Representatives Thomas Massie (R-KY) and Zoe Lofgren (D-CA) are leading the charge to shut down warrantless backdoor surveillance of U.S. citizens. They have introduced an amendment into the 2017 Department of Defense Appropriations Act, which “would prohibit warrantless backdoor searches of U.S. citizens’ online communications without first obtaining a warrant.” It would also prevent the government from forcing individuals and companies to insert backdoors into their products for “surveillance purposes.”
By requiring a warrant to conduct surveillance on Americans, this amendment strikes the appropriate balance between national security and civil liberty and is a much needed next step as Congress continues to rein in the surveillance state and reassert the Fourth Amendment,” said Rep. Massie in a press release.
“This amendment is the most meaningful step Congress can take to end warrantless bulk collection of US persons’ communications data, as well as protect that data from malicious hackers and bad actors,” said Representative Lofgren. “The House has shown – by voting for the amendment by a large margin twice over the last two years – that it is committed to upholding the Constitution and protecting Americans from invasions of their privacy. With threats to America, we should not endanger the security of our digital environment by weakening encryption that protects everything from the power grid to air traffic control.”
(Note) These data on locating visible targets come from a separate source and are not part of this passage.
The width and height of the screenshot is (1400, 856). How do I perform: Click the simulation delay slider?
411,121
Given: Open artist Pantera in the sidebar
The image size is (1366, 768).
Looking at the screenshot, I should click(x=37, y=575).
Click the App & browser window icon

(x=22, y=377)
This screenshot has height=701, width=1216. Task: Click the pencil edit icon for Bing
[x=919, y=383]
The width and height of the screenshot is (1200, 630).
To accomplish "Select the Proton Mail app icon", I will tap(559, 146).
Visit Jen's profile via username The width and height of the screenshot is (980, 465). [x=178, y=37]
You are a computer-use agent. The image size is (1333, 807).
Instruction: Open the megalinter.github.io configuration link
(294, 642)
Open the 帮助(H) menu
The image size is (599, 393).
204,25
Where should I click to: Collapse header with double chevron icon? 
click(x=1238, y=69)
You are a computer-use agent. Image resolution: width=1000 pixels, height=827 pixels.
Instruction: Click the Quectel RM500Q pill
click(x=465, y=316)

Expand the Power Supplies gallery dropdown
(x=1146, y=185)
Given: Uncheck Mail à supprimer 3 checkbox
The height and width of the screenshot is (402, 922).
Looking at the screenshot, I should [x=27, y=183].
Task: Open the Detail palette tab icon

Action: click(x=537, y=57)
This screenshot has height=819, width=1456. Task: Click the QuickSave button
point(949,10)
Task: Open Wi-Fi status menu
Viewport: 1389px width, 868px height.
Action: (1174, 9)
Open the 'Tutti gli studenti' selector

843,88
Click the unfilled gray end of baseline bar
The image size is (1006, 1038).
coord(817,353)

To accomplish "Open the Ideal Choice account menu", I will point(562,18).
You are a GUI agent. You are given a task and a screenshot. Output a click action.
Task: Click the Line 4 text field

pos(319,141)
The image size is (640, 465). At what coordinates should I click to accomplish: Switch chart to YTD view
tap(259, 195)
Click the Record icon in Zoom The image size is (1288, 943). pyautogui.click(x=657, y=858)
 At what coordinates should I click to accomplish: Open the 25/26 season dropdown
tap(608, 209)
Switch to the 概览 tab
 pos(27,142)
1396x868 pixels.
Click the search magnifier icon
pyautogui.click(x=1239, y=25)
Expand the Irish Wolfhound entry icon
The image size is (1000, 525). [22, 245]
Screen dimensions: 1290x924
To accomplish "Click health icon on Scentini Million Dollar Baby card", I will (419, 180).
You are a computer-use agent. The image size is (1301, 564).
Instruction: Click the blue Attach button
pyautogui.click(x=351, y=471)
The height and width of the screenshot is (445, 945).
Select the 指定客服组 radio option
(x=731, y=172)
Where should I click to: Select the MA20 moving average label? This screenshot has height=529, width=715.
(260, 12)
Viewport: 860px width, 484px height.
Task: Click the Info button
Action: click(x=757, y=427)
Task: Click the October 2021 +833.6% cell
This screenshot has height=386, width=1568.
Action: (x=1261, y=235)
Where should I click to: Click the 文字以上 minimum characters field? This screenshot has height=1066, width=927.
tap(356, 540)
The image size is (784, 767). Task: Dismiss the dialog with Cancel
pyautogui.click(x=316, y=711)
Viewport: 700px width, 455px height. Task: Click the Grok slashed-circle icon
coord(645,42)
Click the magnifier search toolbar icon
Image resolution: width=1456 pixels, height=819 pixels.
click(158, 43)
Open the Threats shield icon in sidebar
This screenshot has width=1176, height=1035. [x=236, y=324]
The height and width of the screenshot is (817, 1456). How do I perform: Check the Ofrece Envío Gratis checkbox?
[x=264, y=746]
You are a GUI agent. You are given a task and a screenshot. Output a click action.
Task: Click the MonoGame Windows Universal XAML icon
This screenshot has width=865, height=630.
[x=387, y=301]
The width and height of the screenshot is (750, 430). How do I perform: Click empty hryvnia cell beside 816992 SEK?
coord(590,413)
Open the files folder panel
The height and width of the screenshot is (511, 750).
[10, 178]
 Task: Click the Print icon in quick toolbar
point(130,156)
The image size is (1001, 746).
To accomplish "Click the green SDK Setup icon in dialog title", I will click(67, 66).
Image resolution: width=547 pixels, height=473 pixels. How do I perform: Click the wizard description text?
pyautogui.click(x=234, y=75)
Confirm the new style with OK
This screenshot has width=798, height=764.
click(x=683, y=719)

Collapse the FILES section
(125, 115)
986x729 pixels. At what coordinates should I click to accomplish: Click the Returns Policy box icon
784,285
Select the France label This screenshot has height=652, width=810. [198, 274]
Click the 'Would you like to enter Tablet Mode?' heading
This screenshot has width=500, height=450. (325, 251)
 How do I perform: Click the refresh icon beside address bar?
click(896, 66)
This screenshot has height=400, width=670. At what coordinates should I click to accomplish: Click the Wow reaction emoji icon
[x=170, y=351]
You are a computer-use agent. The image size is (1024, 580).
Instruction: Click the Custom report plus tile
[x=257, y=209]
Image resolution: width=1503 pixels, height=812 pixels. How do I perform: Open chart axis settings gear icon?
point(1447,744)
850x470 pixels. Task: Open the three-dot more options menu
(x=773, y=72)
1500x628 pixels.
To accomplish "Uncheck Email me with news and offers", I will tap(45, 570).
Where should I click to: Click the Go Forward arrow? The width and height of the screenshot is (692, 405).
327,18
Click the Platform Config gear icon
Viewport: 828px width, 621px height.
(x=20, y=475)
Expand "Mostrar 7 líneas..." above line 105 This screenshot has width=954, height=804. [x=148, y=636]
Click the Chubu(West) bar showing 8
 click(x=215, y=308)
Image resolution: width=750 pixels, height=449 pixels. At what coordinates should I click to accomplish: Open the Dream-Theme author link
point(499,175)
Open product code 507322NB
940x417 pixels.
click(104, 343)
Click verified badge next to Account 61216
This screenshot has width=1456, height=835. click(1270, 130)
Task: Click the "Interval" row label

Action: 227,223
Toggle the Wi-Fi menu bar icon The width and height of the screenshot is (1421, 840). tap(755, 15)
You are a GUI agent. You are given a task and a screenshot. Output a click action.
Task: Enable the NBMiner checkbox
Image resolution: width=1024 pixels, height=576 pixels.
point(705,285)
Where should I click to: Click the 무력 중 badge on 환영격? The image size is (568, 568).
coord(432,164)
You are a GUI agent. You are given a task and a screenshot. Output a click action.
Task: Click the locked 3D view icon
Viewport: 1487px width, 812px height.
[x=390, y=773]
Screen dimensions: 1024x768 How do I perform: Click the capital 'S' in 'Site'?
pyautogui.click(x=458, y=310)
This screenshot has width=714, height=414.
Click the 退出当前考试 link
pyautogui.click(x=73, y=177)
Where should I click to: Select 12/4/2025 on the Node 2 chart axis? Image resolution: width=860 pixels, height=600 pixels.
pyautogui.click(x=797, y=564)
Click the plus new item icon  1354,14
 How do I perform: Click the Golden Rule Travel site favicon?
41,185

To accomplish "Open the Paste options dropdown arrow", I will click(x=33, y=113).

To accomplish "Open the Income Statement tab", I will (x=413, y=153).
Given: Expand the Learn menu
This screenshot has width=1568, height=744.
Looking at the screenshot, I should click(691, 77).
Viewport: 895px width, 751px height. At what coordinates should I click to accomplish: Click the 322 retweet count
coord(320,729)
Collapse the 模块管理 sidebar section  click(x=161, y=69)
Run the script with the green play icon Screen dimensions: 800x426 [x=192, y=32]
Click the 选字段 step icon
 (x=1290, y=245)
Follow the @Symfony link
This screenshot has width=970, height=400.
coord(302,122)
Currently, under federal law, much of Americans’ private information is collected by various intelligence agencies without a warrant. In addition, Massie’s press release claims, “Intelligence officials have confirmed to Congress that law enforcement agencies actively search the content of this intercepted data without probable cause, and have used evidence gathered to assist in criminal prosecutions.”
An identical amendment to the 2016 Department of Defense Appropriations Act last year passed the House 255-174, but was not included in the omnibus bill that was passed. The previous year, the House passed it with a veto-proof majority.
The House is expected to vote on the amendment this morning. Additional co-sponsors include Representatives Justin Amash (R-MI), Ted Lieu (D-CA), and Raul Labrador (R-ID).